The Campey Family- our wonderful hosts

My mom found these people through a friend and they were wonderful additions to our trip. They rented our room to us and fed us for about $15 a week! The mother, Libia, was a wonderful conversationalist and was very easy to understand! The father, Carlos, was very welcoming and always had time to answer our questions. They also had two girls living with them who were students, Shalom and Crisitina. They lived in Antigua during the day and were doing practicum work in teaching in one of the nearby towns. They were sweet girls who left us little notes of well wishes! (Left to Right below: Cristina, Shirley (another American guest), Libia, Mom, Shalom, and me)



Interstingly the family had three biological children and then adopted 9 children who were orphaned by Guatamala's 36 year civil war which killed 200,000 people and displaced more than 1 million people! This is a very touchy subject for most people and the wounds are still fresh. Carlos was our one Guatamalan who would talk about it, which was better than any textbook or newspaper.



The star of the household is their parrot, Bartolo. He was quite a character and would talk, mostly saying his own name!

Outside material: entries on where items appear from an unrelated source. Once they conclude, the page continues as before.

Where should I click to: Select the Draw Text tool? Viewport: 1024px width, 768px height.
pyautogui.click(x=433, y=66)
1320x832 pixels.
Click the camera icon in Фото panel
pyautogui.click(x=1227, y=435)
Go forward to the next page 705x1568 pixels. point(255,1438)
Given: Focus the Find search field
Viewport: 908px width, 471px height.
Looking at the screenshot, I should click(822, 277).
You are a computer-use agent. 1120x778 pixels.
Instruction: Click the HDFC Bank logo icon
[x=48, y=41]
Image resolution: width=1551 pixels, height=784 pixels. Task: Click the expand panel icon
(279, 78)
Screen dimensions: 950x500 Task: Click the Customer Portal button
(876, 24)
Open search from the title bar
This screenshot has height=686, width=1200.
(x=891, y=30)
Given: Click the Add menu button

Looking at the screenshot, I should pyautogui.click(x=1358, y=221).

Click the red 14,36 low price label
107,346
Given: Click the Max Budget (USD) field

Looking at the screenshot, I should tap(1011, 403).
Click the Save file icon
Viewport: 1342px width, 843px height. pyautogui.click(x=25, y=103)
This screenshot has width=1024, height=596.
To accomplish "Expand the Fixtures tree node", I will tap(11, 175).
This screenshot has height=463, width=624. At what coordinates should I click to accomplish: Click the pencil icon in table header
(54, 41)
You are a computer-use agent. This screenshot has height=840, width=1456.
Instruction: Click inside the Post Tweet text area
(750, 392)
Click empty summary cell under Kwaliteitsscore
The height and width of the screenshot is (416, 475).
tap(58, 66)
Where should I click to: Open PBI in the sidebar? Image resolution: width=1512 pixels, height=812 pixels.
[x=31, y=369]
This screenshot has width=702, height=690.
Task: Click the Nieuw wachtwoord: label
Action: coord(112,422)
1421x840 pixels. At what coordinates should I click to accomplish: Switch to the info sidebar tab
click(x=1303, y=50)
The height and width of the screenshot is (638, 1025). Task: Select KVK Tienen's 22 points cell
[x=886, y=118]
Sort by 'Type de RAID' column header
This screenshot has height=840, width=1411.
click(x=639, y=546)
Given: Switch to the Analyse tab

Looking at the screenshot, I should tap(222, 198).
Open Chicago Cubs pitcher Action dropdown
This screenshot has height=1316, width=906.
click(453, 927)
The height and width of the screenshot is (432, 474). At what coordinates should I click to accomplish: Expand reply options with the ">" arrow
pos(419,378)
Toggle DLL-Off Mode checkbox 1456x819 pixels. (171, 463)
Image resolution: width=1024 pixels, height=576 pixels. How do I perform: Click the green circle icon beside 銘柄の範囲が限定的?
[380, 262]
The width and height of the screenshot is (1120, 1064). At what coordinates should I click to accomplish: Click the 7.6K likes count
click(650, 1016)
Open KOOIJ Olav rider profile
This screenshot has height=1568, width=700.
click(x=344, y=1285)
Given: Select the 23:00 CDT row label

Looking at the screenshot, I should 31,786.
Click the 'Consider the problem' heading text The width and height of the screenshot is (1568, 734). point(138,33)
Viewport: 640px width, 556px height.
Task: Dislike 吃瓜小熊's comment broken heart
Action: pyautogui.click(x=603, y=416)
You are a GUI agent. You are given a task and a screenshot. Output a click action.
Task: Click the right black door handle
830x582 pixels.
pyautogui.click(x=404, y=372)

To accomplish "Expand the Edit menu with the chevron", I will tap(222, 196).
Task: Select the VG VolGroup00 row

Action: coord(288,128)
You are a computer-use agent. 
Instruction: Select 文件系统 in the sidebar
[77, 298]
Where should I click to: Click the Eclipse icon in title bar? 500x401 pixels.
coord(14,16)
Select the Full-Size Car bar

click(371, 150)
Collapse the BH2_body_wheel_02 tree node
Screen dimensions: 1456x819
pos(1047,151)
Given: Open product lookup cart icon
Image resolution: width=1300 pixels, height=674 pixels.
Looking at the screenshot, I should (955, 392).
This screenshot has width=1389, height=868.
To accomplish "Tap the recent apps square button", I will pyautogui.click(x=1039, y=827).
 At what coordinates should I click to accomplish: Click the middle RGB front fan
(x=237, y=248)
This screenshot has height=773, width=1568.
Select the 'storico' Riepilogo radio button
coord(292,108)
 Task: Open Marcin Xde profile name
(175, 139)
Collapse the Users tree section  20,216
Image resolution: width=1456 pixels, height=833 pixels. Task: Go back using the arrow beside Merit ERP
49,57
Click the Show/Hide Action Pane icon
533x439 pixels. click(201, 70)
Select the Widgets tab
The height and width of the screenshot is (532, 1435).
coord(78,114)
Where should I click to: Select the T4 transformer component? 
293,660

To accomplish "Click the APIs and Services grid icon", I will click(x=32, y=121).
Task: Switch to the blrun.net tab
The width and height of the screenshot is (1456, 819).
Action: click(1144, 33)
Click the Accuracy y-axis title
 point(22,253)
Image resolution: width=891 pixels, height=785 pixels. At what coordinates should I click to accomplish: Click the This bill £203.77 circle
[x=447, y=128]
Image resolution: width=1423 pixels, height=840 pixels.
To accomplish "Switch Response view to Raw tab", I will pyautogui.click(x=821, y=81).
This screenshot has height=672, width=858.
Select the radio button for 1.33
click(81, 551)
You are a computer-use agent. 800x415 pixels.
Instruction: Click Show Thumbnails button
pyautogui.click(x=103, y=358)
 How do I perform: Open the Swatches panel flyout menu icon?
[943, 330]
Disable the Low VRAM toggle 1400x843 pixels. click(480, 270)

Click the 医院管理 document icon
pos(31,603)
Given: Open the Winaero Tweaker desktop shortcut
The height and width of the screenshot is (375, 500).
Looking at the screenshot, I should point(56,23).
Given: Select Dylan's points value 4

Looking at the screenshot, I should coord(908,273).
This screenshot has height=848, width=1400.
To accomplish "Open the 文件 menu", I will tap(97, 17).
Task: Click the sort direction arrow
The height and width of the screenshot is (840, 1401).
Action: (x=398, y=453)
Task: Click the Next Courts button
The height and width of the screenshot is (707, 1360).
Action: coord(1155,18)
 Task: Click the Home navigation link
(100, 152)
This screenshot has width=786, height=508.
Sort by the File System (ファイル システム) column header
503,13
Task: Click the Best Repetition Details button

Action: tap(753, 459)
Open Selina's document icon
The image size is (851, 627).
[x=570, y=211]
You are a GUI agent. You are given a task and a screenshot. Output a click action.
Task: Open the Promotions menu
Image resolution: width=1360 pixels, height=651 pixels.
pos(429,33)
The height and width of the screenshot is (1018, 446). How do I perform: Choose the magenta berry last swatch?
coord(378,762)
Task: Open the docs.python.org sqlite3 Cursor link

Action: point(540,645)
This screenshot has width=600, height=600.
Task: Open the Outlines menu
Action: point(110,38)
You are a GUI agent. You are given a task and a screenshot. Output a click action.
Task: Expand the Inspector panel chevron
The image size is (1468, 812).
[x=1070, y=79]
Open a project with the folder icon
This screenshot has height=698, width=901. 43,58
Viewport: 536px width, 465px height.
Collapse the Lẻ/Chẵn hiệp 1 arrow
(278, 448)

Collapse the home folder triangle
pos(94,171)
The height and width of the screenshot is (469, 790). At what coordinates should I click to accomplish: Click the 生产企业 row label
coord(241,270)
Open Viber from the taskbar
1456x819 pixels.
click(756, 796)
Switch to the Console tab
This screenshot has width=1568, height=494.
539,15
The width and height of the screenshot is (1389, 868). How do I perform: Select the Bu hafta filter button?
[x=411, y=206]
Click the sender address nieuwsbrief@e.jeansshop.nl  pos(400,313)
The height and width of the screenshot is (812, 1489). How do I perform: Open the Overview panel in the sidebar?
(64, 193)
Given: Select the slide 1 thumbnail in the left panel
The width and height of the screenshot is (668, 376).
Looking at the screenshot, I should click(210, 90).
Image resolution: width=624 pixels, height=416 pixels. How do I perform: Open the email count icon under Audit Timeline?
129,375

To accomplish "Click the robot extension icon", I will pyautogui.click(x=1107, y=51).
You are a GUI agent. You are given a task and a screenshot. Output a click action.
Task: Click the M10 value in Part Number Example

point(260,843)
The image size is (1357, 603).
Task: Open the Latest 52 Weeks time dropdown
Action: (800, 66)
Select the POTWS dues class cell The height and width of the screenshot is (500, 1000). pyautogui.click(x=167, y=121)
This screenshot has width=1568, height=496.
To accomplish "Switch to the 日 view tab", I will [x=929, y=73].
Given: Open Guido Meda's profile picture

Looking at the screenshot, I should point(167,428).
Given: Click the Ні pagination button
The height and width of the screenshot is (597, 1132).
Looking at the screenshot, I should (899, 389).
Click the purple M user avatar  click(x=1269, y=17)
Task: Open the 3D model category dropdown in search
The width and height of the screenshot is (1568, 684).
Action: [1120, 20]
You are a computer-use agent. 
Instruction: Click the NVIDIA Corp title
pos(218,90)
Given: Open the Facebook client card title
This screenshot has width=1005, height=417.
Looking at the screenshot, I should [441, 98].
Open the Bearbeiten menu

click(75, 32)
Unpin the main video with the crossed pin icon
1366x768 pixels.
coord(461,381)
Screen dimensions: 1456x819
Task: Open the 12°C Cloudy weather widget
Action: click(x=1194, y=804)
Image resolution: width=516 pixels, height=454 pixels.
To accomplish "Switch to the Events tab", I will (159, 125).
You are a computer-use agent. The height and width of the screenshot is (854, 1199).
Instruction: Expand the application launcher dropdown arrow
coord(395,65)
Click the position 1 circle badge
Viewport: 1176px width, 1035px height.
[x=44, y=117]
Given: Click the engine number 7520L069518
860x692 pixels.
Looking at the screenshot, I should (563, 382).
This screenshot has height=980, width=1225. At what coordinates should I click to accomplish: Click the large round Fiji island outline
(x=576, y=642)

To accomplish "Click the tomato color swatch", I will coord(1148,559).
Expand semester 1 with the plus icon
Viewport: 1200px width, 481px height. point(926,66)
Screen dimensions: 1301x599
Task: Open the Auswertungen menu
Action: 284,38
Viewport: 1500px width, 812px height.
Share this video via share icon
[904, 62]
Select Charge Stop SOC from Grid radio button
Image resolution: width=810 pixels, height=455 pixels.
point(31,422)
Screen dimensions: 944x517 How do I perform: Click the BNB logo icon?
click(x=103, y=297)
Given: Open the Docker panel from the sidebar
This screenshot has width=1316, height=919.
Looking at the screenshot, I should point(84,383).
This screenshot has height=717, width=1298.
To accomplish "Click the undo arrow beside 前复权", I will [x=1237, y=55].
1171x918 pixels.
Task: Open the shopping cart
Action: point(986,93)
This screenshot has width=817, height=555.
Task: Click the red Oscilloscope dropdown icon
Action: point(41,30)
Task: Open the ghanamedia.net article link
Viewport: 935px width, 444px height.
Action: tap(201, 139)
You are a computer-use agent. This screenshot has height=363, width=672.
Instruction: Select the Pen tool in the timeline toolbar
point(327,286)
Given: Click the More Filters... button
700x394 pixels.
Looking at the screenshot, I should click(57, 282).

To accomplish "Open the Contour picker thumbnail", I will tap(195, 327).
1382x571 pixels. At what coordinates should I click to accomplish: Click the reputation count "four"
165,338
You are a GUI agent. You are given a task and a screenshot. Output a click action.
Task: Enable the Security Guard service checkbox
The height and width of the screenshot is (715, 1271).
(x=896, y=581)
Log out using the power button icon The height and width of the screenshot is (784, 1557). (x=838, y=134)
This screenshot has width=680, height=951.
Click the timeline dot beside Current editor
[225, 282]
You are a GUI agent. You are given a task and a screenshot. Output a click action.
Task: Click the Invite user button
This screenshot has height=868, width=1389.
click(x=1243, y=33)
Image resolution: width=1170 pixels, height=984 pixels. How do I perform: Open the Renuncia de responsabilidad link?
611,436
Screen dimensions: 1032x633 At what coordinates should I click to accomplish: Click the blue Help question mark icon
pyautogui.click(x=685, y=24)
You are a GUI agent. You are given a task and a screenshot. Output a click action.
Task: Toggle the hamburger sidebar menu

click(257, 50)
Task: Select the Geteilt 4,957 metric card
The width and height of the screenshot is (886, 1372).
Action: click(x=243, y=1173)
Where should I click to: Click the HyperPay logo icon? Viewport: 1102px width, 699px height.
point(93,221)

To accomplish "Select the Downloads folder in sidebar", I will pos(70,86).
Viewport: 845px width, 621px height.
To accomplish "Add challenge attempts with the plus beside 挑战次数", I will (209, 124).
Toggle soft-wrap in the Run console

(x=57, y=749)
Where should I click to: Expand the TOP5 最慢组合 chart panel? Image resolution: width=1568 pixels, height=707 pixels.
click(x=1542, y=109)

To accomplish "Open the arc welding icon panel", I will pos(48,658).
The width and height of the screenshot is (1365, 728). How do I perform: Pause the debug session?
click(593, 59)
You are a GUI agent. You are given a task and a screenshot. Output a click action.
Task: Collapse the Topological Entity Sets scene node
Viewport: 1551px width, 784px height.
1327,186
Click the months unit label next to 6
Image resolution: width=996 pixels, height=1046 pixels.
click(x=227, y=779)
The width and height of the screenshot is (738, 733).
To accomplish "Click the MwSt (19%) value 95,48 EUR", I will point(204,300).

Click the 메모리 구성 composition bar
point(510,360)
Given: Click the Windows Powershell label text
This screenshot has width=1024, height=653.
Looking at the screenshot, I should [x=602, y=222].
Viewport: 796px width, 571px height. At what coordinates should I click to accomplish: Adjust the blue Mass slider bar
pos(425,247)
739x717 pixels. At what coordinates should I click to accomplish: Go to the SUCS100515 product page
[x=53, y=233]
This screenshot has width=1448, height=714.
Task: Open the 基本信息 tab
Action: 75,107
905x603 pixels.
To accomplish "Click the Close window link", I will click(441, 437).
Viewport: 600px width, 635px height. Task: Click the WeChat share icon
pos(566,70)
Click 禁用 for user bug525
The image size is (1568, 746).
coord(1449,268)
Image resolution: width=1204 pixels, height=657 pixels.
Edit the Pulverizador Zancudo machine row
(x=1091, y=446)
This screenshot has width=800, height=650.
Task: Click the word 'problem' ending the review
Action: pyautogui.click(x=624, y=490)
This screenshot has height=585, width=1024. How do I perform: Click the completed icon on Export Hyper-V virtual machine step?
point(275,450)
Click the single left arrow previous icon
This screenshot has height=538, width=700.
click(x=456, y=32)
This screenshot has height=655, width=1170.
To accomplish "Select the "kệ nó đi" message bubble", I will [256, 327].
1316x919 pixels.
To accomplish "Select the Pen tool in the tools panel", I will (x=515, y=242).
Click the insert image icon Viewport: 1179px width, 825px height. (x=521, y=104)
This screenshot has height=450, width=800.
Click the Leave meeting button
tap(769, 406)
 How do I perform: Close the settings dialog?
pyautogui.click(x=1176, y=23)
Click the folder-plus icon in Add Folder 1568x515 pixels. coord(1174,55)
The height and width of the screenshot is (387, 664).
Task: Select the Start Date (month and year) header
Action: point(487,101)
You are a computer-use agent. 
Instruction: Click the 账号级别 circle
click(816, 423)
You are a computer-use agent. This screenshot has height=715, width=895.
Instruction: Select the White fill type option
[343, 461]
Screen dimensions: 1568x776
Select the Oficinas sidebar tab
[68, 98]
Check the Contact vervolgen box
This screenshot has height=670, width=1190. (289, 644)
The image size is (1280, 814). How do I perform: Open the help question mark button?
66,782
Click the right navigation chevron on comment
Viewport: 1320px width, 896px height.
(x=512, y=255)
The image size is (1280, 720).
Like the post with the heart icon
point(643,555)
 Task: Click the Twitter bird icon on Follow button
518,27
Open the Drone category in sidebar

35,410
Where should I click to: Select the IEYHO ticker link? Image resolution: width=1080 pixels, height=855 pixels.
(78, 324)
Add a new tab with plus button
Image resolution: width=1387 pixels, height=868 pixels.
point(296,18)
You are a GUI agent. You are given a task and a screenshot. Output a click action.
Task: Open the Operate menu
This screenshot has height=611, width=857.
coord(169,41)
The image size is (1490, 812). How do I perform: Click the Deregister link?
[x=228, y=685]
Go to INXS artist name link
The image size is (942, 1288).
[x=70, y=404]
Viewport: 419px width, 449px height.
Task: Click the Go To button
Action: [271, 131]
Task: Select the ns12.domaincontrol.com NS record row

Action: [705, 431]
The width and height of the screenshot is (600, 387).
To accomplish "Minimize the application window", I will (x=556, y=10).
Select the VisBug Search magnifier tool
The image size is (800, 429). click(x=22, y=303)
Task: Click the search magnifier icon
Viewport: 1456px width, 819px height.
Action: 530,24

Here is a picture of their house and mom in our bedroom!






A little about Antigua



So, our home base for the trip was Antigua, which is about 45 minutes to the southwest of Guatamala City. My mom had been there volunteering for two weeks already and was finishing up whne I arrived. Antigua is a cute city, pretty walkable with cobblestone streets and nice plazas and churches (pretty standard Latin American fare). The famous structure of the town is this arch, el Arco de Santa Catalina, which was part of an old convent. Built in 1694 it allowed nuns living on either side of the street to cross without being seen.
The other remarkable thing is the volcanos that surround Antigua. There are three major ones in the vicinity of Antigua. The one that loomed most for me was Agua, which most of the time you could not see because the top was covered by clouds! This is the one picture that I got of Agua, taken from our bedroom. Ironically, this was taken the one and only day of rain we had the entire time!